++++ Фрагмент документа

А вот как описывает своего второго соотечественника, 26-летнего выпускника Кембриджа, несостоявшегося юриста, переквалифицировавшегося в поэта-символиста, Джона Эллингема Брукса, сам Моэм в своих «Записных книжках»: «Это человек ниже среднего роста, широкоплечий, крепкий, хорошо сложенный. У него красивая голова, ладный нос, широкий и высокий лоб; но лицо его, всегда чисто выбритое, сужаясь, оканчивается острым подбородком; глаза бледно-голубые, не слишком выразительные; рот большой, губы толстые и чувственные; кудрявые, но редеющие длинные волосы развеваются по плечам. Вид у него изысканный и романтический» [13].
Брукса вернее было бы назвать не другом юного Моэма (и уж подавно не «добрым другом»), а наставником. Эстет, эдакий Дориан Грей, он мгновенно влюбил в себя Уилли, а влюбив, взялся за него всерьез. Начал с того, что заложил в юношу семена безбожия (которые, впрочем, легли на благодатную почву) и поменял ему круг чтения; отобрал «Тома Джонса» и вместо «правильного» и скучноватого Филдинга порекомендовал читать романы Мередита, стихи Суинберна, Верлена, «Апологию» кардинала Ньюмена, статьи Уолтера Пейтера, Мэтью Арнолда. Брукс сам читал Уилли вслух Джакомо Леопарди, которого в то время пытался переводить, а также Данте и свои любимые «Рубаи» Омара Хайяма в переложении Эдварда Фицджералда. Читал, вспоминал впоследствии Моэм, «как читает молитву священник Высокой церкви, распевая литанию на все лады в погруженной во мрак крипте».

++++++++
++++ Исходные данные

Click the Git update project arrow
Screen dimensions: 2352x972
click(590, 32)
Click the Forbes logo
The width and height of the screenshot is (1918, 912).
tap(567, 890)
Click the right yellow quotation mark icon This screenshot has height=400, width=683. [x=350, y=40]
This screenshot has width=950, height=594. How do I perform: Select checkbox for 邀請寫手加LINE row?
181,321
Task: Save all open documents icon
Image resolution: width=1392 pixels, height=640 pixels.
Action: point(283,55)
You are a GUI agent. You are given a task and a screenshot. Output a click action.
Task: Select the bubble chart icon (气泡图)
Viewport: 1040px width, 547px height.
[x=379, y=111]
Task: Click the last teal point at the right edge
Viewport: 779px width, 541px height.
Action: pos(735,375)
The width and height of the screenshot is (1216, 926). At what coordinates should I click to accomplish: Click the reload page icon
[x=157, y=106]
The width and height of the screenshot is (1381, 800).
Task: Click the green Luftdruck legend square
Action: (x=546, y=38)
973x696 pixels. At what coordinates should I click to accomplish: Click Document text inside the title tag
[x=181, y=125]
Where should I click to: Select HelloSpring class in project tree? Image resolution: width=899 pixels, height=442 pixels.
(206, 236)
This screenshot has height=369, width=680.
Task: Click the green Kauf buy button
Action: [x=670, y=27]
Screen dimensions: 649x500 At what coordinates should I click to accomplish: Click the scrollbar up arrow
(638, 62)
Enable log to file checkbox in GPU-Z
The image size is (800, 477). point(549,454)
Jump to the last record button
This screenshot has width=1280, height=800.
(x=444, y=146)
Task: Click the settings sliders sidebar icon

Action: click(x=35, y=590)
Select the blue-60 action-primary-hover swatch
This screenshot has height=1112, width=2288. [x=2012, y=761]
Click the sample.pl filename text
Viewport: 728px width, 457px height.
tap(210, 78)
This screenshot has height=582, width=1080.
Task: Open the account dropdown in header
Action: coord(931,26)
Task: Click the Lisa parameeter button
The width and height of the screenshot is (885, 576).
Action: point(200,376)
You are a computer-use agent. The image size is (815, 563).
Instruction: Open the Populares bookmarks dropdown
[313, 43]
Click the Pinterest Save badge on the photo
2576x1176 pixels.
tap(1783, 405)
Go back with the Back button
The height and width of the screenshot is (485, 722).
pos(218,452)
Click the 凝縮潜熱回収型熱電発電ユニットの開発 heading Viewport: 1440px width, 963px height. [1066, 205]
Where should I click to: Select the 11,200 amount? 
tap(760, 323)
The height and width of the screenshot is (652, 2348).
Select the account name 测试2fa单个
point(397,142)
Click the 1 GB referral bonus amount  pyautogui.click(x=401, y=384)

++++++++

(Задание): Какое произведение названо в тексте о Моэме и Бруксе любимым у Брукса? Записи никак не связаны с фрагментом.

(Ответ): «Рубаи» Омара Хайяма в переложении Эдварда Фицджералда.